Data supplied |

======

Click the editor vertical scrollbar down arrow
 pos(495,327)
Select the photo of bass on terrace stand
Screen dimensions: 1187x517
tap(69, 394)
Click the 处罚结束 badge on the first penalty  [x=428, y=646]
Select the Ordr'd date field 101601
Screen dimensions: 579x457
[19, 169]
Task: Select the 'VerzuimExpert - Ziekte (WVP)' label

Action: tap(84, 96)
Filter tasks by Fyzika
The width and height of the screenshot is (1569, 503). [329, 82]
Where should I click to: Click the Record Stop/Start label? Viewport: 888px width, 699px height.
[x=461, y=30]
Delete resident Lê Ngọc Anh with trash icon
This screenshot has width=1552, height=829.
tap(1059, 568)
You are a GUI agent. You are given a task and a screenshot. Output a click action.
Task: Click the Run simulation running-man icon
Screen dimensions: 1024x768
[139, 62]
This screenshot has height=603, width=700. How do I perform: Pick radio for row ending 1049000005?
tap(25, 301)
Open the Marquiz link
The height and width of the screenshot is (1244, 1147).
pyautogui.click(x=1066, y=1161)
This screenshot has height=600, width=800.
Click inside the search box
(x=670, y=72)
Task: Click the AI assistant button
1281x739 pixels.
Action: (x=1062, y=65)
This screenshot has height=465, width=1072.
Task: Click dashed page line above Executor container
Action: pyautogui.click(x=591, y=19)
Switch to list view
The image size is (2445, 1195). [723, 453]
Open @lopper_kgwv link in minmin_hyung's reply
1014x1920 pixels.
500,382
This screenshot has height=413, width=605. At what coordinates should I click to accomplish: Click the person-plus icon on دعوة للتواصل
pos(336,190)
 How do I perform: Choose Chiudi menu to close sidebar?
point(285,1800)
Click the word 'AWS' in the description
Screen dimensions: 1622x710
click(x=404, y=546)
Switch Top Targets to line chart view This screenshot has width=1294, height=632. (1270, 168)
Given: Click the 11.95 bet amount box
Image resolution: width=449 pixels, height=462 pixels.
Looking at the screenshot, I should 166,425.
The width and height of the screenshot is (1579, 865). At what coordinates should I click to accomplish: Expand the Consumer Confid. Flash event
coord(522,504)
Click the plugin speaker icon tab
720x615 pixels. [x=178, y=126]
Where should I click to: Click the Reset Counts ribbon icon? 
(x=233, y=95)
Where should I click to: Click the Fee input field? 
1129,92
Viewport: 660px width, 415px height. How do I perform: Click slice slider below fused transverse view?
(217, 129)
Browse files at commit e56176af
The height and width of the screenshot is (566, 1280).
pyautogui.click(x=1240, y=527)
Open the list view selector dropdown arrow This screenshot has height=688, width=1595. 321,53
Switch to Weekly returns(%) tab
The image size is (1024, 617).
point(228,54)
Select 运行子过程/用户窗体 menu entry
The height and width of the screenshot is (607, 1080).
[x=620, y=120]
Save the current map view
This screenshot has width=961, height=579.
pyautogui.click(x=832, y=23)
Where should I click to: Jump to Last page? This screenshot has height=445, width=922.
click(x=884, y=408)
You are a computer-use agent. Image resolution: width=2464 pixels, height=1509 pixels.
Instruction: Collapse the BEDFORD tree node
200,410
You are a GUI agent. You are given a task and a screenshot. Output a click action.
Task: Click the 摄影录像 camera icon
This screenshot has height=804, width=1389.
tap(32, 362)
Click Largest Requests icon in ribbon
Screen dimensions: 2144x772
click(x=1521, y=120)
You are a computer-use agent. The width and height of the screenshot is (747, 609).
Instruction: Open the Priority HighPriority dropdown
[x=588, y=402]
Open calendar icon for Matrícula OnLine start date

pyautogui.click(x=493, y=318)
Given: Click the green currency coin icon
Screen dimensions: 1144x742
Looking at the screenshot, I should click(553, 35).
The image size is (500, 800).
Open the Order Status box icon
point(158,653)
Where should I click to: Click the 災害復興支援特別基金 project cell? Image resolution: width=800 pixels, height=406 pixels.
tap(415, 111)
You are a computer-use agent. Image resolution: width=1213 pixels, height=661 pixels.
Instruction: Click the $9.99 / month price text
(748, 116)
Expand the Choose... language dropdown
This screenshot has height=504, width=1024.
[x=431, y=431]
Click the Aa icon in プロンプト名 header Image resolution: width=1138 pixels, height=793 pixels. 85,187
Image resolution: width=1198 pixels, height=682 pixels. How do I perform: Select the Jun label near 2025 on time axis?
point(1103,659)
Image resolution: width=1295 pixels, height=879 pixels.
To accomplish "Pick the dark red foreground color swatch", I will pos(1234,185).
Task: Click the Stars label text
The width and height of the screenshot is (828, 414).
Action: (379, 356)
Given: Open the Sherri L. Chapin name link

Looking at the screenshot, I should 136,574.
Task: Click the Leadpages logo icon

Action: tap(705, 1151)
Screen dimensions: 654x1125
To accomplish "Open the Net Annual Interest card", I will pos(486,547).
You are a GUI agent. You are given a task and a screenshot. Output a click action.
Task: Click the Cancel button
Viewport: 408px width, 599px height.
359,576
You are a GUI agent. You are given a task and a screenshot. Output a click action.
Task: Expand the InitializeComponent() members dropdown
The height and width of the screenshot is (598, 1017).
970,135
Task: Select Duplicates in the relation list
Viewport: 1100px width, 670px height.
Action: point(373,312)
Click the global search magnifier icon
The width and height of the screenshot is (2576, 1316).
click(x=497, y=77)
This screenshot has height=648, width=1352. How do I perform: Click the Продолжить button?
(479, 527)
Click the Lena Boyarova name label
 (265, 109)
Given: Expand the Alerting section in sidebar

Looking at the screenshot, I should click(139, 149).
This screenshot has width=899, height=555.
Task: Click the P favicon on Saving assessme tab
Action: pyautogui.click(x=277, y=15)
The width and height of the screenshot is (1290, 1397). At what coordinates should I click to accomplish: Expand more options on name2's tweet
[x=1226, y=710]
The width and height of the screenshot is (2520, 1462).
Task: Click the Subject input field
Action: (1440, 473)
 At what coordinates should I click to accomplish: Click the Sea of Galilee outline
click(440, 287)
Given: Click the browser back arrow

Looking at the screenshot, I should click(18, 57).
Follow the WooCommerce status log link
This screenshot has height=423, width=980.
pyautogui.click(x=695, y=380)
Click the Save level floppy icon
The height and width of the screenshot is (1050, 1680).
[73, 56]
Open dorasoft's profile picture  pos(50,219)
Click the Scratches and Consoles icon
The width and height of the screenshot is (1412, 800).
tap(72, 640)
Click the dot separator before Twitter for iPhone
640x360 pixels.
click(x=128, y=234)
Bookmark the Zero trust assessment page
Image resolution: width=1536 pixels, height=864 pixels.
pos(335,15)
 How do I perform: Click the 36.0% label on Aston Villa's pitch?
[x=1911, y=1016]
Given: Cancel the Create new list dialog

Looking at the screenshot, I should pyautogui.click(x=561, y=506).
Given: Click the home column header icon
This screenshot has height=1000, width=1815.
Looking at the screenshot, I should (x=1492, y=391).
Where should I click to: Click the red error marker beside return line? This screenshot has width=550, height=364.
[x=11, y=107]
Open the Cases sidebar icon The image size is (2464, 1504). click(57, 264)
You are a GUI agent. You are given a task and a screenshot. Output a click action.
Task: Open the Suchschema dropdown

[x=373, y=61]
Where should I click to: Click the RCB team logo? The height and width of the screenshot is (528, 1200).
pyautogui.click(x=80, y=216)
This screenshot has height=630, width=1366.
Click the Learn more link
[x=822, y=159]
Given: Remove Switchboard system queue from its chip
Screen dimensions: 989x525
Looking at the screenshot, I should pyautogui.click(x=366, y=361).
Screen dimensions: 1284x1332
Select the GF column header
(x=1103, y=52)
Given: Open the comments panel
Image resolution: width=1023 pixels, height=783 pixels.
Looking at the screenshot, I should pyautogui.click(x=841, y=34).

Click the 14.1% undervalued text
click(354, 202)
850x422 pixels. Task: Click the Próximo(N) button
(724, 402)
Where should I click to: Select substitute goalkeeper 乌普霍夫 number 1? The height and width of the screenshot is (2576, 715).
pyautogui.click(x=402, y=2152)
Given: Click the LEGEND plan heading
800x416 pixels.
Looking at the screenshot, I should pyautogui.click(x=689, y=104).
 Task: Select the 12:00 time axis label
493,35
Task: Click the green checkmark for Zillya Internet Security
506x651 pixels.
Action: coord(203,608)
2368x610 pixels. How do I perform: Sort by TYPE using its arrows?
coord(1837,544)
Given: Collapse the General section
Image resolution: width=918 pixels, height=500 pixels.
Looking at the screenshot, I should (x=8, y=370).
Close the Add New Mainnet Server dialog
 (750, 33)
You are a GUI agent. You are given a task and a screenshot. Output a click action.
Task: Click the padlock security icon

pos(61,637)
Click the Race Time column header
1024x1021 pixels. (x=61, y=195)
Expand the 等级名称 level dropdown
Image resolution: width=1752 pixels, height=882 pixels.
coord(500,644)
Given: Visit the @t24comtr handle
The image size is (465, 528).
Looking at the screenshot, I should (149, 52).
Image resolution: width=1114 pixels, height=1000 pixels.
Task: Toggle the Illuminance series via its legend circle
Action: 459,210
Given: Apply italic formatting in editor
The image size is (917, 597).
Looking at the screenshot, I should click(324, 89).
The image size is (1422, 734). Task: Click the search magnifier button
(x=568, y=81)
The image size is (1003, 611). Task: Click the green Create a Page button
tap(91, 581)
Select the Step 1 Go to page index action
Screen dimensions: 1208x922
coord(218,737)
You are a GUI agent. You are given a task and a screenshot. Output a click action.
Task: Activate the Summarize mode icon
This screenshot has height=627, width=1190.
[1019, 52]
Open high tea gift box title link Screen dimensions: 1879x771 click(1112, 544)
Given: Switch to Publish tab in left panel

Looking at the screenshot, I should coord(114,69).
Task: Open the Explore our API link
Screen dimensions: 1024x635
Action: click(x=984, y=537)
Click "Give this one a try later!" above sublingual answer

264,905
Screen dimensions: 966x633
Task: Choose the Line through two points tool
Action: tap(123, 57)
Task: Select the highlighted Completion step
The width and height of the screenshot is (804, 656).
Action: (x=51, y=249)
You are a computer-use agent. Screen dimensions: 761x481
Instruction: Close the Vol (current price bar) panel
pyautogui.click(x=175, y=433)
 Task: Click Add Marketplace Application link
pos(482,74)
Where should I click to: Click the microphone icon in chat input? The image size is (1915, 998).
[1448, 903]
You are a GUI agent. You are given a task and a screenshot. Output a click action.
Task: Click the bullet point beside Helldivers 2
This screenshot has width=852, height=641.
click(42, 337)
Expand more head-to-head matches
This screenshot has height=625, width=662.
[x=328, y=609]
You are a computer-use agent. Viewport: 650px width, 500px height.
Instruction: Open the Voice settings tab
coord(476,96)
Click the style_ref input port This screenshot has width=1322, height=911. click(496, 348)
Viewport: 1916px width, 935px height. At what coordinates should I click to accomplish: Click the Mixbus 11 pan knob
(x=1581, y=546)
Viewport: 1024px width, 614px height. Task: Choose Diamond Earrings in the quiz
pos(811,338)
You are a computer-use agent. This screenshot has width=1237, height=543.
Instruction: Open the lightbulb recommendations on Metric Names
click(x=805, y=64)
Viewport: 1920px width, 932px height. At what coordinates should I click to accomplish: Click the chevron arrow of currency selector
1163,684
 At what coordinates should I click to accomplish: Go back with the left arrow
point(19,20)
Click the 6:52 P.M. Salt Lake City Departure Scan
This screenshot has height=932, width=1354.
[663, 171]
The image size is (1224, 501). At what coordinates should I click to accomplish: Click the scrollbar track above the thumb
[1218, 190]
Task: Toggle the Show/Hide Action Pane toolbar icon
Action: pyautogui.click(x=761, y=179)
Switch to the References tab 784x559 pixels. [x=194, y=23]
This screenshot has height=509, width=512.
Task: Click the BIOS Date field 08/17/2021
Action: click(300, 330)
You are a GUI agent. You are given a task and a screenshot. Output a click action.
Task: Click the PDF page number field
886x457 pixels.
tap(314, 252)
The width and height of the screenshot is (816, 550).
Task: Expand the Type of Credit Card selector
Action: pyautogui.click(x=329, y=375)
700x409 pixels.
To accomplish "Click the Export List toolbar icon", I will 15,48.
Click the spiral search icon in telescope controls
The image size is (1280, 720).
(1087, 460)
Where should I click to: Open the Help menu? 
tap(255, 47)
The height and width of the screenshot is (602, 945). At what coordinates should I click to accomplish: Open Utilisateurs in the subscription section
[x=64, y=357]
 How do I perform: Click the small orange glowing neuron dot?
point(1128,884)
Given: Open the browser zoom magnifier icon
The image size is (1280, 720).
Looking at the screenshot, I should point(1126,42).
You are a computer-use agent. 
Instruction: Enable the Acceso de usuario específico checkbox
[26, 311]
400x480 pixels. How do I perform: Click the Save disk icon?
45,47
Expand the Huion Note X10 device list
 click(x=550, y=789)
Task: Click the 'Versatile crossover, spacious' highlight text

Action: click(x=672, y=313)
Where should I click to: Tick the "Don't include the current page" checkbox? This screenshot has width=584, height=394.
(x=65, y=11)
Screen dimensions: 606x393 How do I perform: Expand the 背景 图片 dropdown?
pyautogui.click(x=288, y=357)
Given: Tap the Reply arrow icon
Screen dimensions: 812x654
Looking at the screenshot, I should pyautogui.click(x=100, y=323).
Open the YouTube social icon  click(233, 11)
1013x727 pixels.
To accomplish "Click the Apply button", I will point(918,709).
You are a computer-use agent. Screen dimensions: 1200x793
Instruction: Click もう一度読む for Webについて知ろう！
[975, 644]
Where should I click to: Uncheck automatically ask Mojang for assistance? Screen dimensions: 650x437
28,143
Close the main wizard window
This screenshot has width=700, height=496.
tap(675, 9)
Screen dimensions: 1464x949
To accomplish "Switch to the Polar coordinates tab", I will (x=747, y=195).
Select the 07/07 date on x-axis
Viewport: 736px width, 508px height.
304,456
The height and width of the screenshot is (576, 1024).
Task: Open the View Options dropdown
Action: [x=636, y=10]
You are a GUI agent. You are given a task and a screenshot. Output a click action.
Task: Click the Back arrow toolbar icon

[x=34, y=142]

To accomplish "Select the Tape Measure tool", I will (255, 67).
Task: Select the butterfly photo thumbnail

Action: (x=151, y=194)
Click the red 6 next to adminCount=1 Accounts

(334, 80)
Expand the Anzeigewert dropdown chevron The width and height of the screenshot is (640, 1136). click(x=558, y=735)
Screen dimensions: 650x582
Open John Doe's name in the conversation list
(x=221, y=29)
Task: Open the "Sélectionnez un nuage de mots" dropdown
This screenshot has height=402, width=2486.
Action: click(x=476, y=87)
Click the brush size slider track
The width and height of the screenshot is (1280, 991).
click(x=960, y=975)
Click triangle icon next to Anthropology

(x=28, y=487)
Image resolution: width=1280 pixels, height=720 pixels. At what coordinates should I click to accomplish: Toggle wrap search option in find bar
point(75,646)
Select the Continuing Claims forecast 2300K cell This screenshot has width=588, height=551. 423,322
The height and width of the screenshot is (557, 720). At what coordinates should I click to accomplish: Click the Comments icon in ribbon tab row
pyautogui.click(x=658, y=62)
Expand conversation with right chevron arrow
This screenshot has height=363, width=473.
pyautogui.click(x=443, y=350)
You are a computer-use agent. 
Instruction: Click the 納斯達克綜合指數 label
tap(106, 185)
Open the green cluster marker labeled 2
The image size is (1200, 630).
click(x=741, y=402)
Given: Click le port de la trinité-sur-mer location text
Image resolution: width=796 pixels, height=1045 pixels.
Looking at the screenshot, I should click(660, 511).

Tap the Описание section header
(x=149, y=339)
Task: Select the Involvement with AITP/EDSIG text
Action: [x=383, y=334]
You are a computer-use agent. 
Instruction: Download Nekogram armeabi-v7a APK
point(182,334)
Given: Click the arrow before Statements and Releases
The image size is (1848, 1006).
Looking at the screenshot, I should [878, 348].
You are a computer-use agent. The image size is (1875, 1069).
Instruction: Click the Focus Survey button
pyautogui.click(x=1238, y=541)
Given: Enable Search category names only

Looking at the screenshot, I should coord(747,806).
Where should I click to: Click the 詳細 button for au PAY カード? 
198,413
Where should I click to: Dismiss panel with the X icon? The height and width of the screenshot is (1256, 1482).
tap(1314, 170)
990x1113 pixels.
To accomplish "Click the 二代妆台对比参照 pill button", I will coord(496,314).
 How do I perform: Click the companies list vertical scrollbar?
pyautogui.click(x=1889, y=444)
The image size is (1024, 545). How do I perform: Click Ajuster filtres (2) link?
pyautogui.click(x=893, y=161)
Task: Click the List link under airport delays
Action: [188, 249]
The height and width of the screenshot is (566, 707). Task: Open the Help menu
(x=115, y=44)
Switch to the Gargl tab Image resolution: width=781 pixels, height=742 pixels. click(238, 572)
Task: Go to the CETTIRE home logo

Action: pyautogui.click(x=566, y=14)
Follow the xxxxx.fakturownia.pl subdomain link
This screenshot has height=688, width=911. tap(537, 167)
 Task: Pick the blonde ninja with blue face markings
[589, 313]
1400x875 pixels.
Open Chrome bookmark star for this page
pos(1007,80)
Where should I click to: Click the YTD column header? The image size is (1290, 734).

======

Prompt |
From the material above, retype precisely the lines between the line holding "700x409 pixels." and the line holding "Given: Open the browser zoom magnifier icon", inclusive, and nothing beyond them.

Solution below |
700x409 pixels.
To accomplish "Click the Export List toolbar icon", I will 15,48.
Click the spiral search icon in telescope controls
The image size is (1280, 720).
(1087, 460)
Where should I click to: Open the Help menu? 
tap(255, 47)
The height and width of the screenshot is (602, 945). At what coordinates should I click to accomplish: Open Utilisateurs in the subscription section
[x=64, y=357]
 How do I perform: Click the small orange glowing neuron dot?
point(1128,884)
Given: Open the browser zoom magnifier icon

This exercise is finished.